When a trust has more than one beneficiary, the trustee must treat them fairly. This does not always mean equally — the trust document itself may give one beneficiary priority over another — but the trustee cannot play favorites beyond what the trust allows. A common tension arises between current beneficiaries who receive income and future beneficiaries who will eventually receive the remaining assets. The trustee must balance growth and income so that neither group is shortchanged.
Trustees have an ongoing obligation to keep beneficiaries reasonably informed about the trust’s administration. In most states that follow the Uniform Trust Code, a trustee must notify qualified beneficiaries within 30 to 60 days of accepting the role, providing at minimum their name and contact information. Beneficiaries also have the right to request a copy of the trust document.
Beyond the initial notice, trustees must send at least an annual accounting to beneficiaries who are currently receiving or eligible to receive distributions. This report typically includes a summary of trust property, income received, expenses paid, distributions made, and the source and amount of the trustee’s own compensation. A trustee must also notify beneficiaries before changing the method or rate of compensation. Failing to provide these reports is one of the most common grounds beneficiaries cite when asking a court to remove a trustee.

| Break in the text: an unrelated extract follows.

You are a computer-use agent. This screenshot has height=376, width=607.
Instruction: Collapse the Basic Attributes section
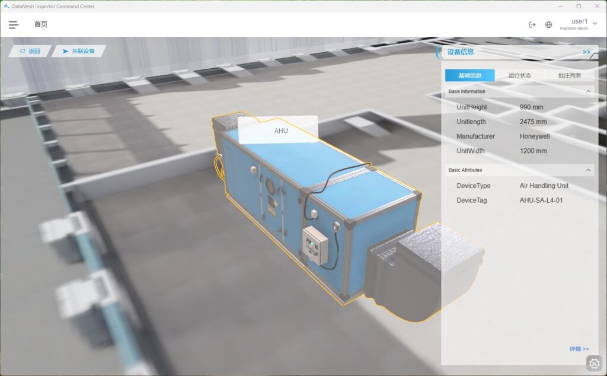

Nearly every state has adopted some form of the Uniform Prudent Investor Act, which replaced older rules that judged each investment in isolation. Under the modern standard, a trustee’s investment decisions are evaluated based on the portfolio as a whole, not on whether any single asset gained or lost value. The trustee must develop an overall strategy with risk and return objectives that fit the trust’s purpose and the beneficiaries’ needs.
Diversification is a core requirement. A trustee must spread investments across different asset classes unless specific circumstances make concentration more prudent — for instance, when the trust was specifically created to hold a family business. Factors a trustee should weigh when making investment decisions include general economic conditions, the impact of inflation, expected tax consequences, the need for regular income versus long-term growth, and how each investment fits into the broader portfolio. A trustee who lacks investment expertise can delegate that function to a qualified professional, but doing so does not eliminate the duty to monitor the advisor’s performance.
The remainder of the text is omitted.